#### [EXTRACTED DATA]

▶

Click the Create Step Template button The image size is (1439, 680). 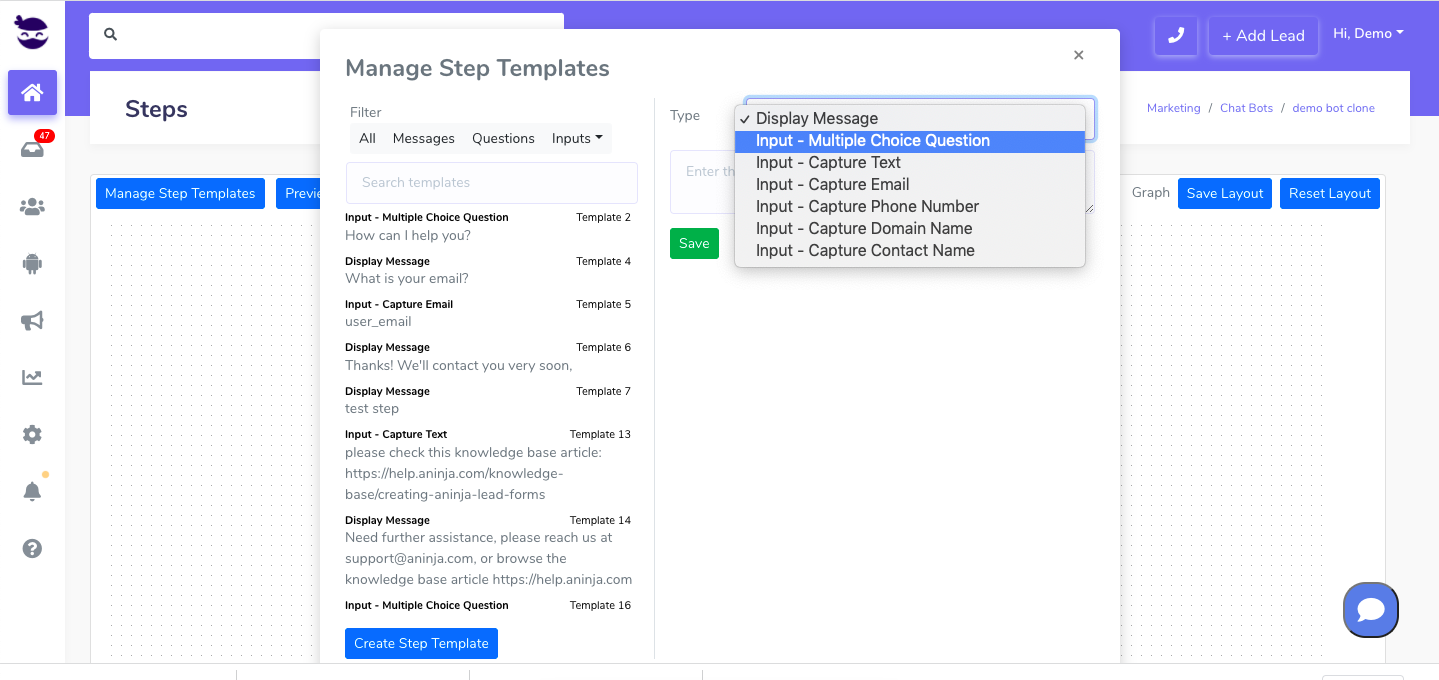(x=421, y=643)
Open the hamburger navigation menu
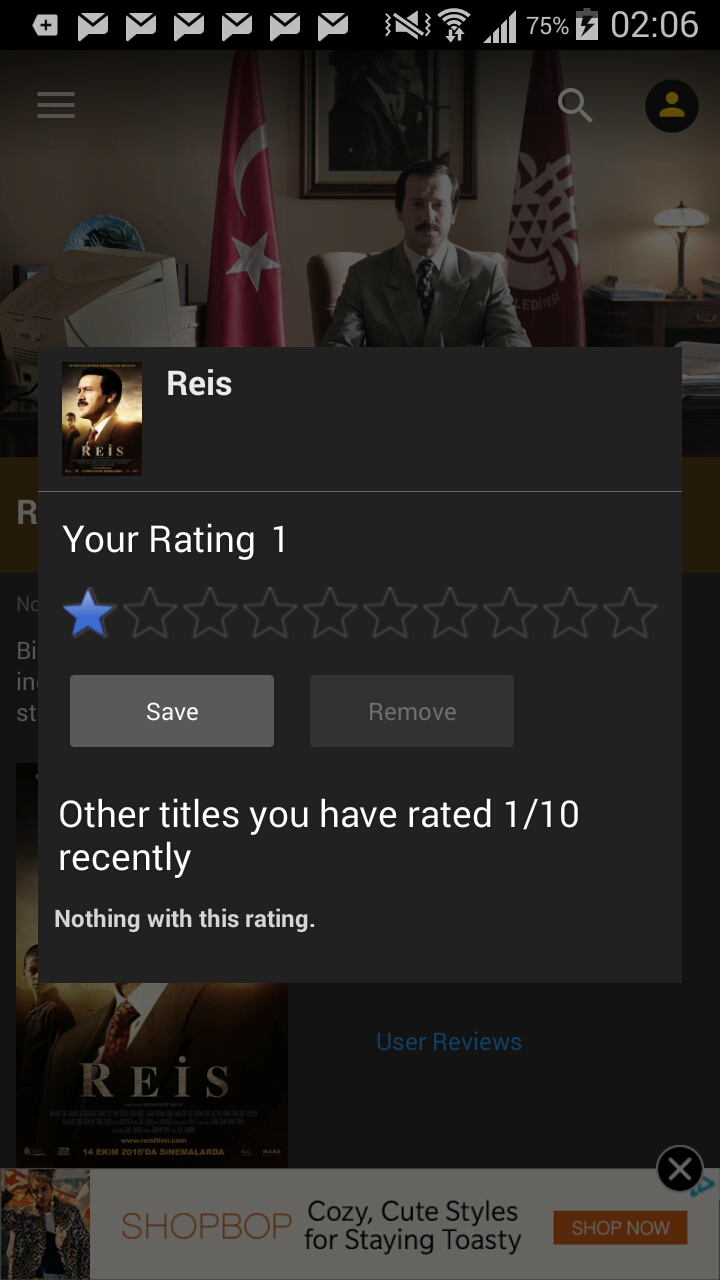The height and width of the screenshot is (1280, 720). pos(56,105)
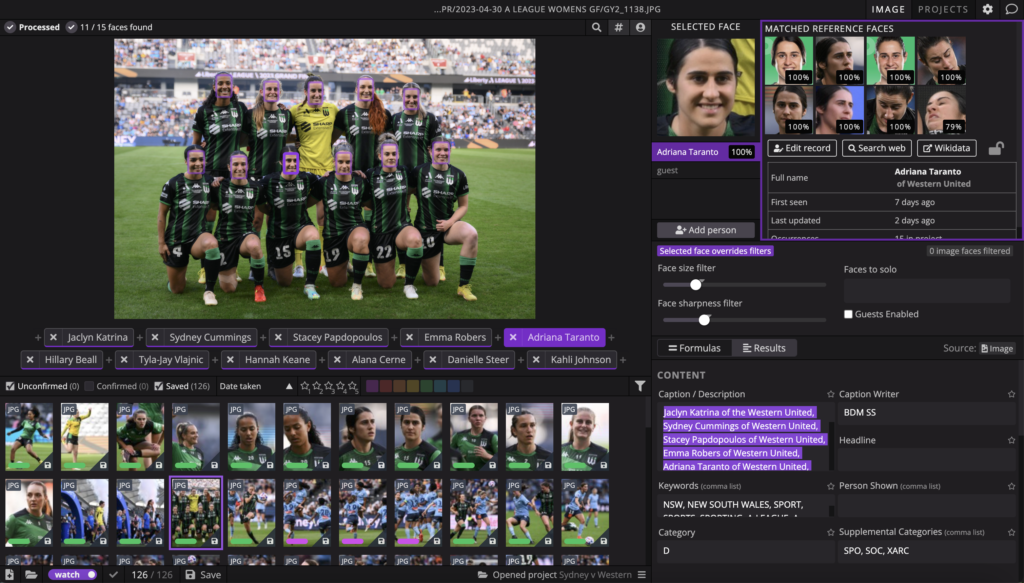Click the padlock icon beside the Wikidata button
The height and width of the screenshot is (583, 1024).
point(996,149)
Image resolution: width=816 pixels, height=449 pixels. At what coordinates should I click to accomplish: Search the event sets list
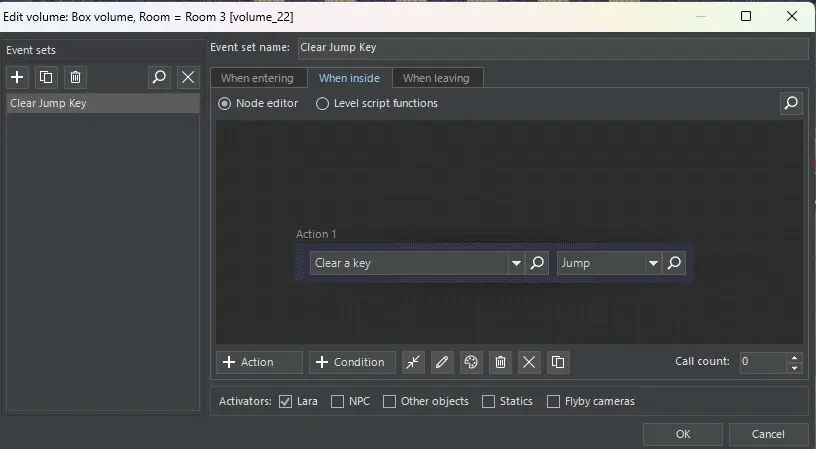pos(159,77)
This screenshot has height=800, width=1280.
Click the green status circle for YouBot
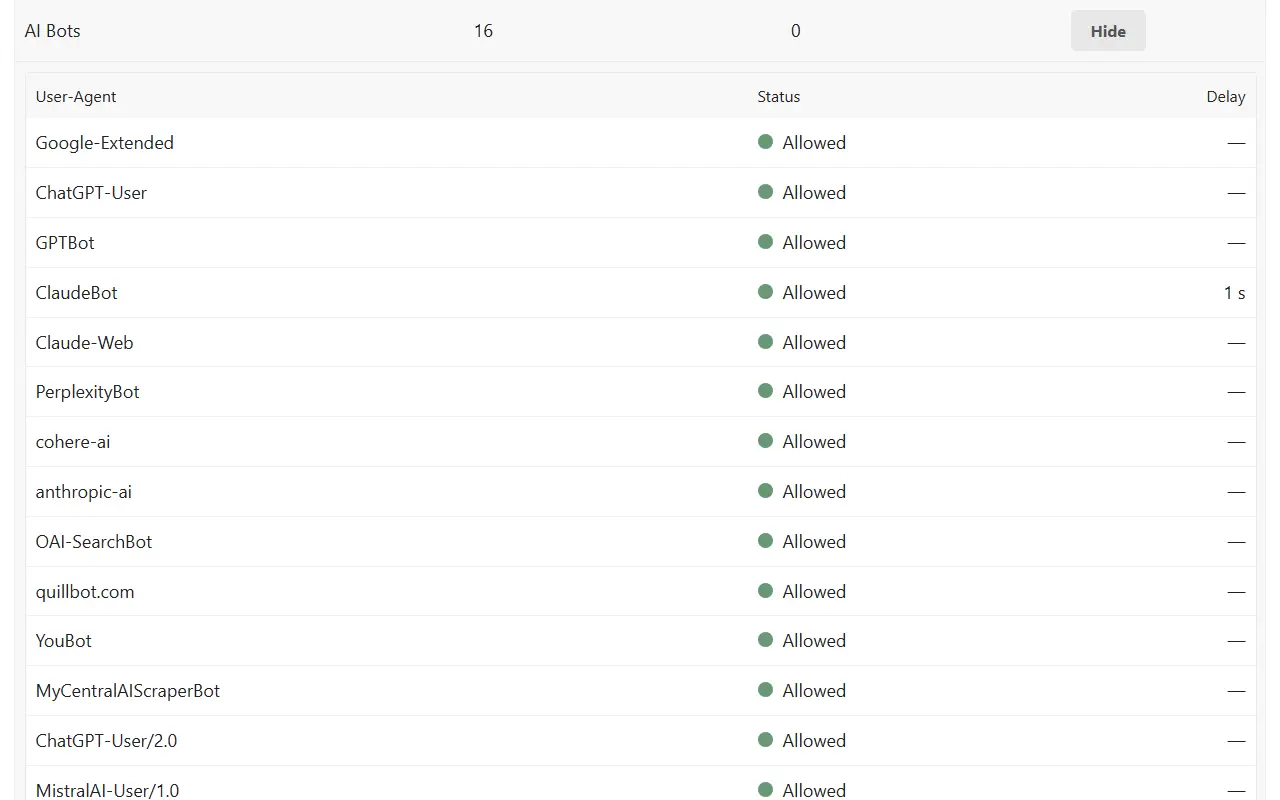pos(765,641)

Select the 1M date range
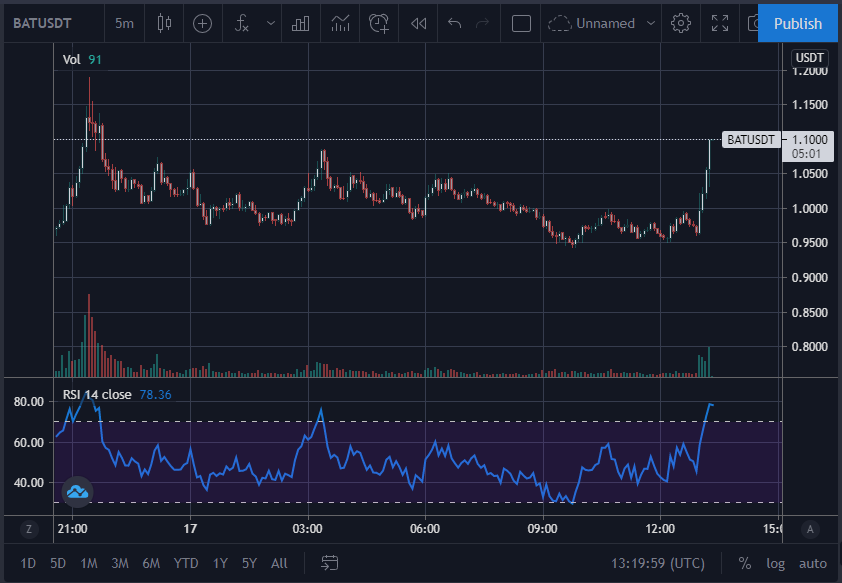point(89,563)
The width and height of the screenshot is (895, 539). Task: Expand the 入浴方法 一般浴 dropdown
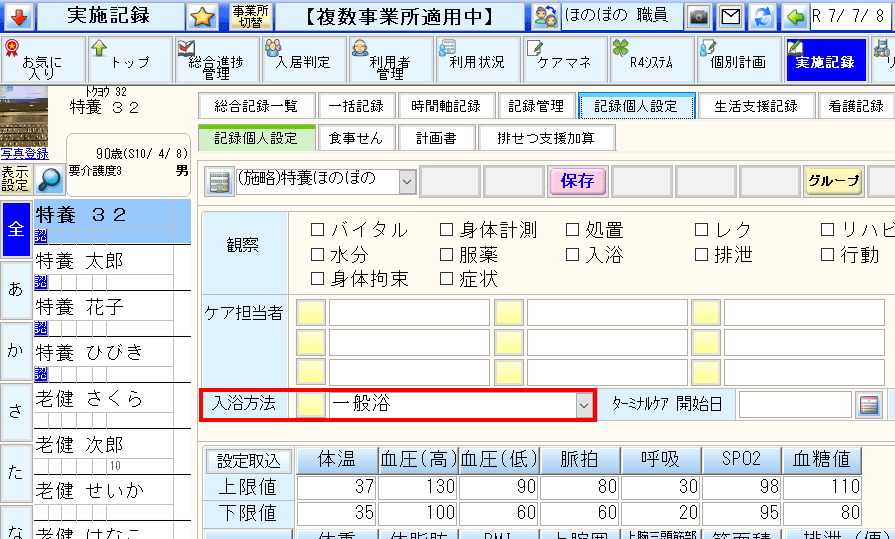click(x=583, y=405)
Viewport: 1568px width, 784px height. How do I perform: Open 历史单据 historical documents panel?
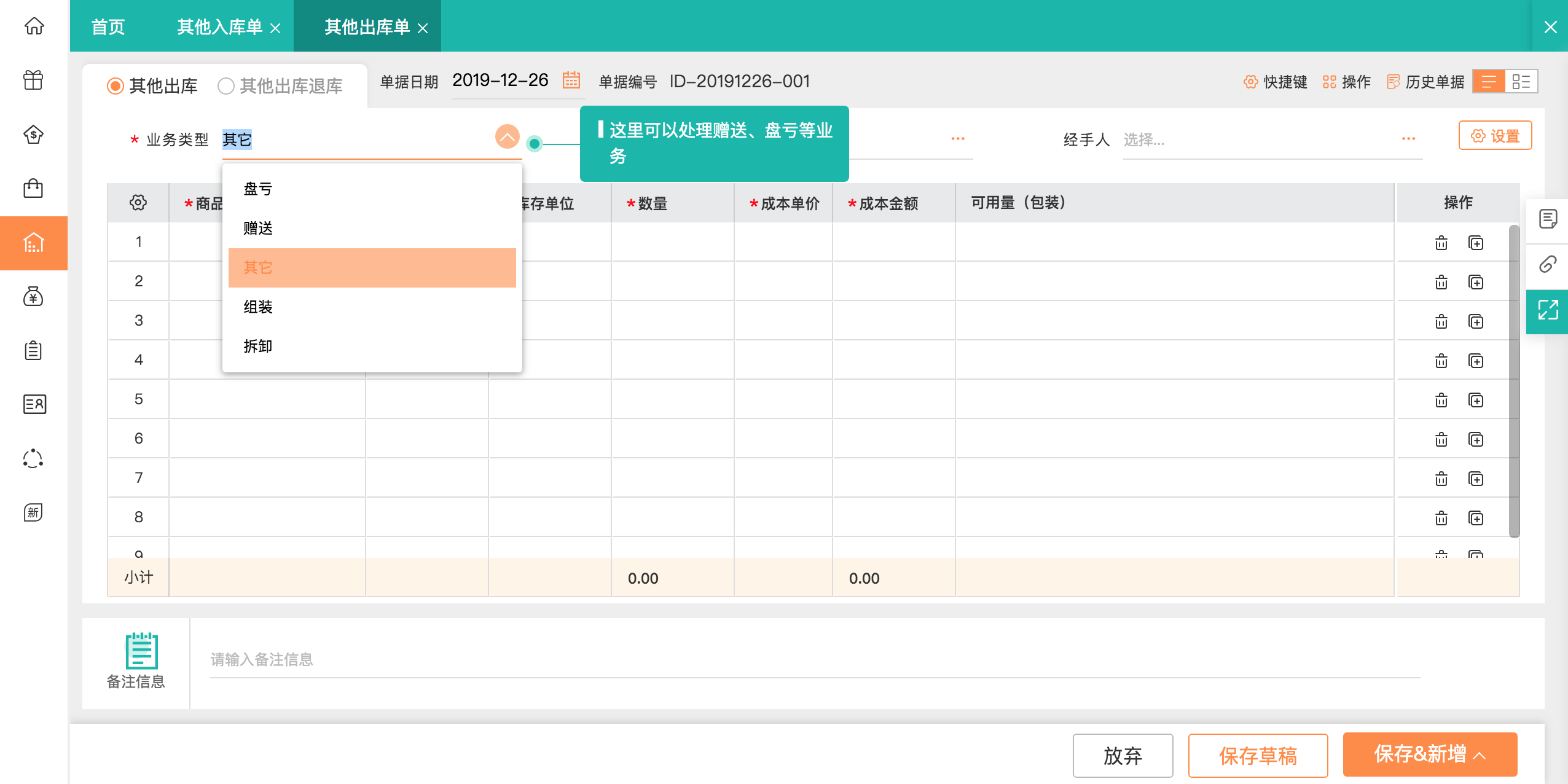click(x=1429, y=82)
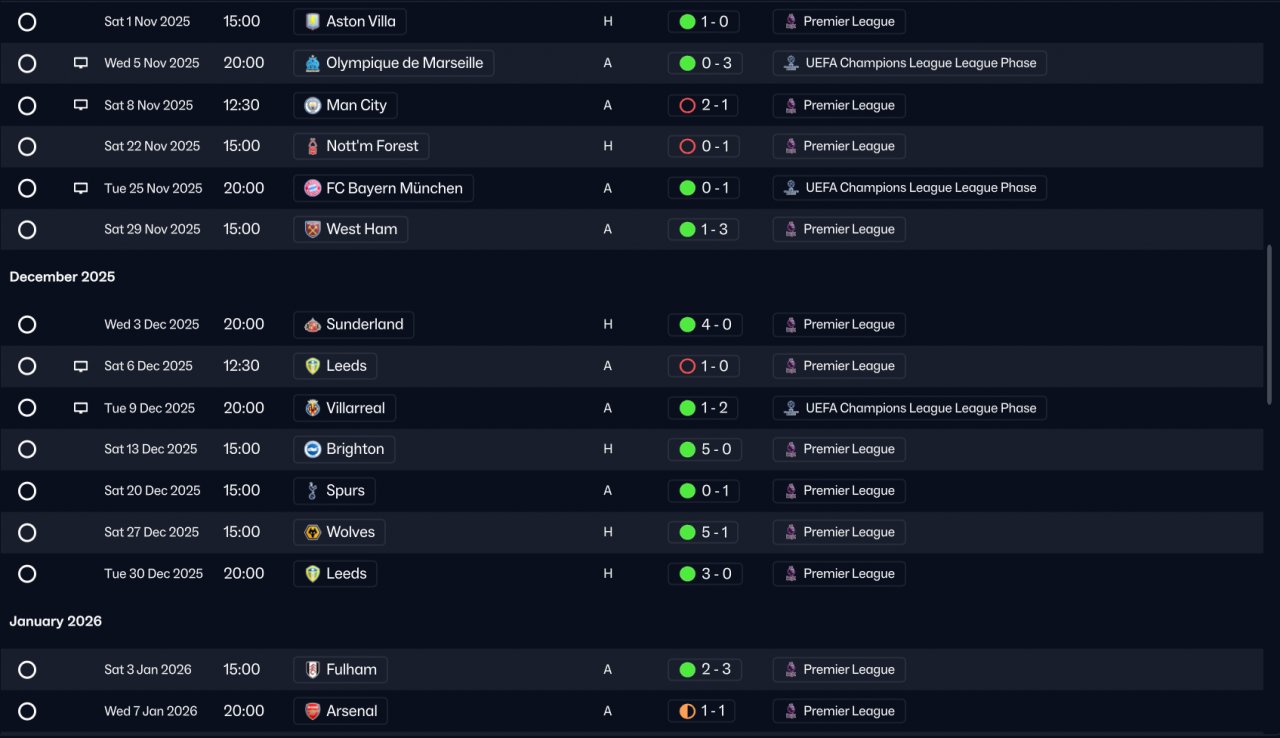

◀

#### [TASK DESCRIPTION]
No pictures belong in the copy. Retype exactly, and only, the lines from the line containing "Select the 1M date range" through the last line of the data, both included.

#### [ANSWER AREA]
Select the 1M date range
point(89,563)
The width and height of the screenshot is (895, 539). Task: Expand the 入浴方法 一般浴 dropdown
click(x=583, y=405)
Viewport: 1568px width, 784px height. How do I perform: Open 历史单据 historical documents panel?
click(x=1429, y=82)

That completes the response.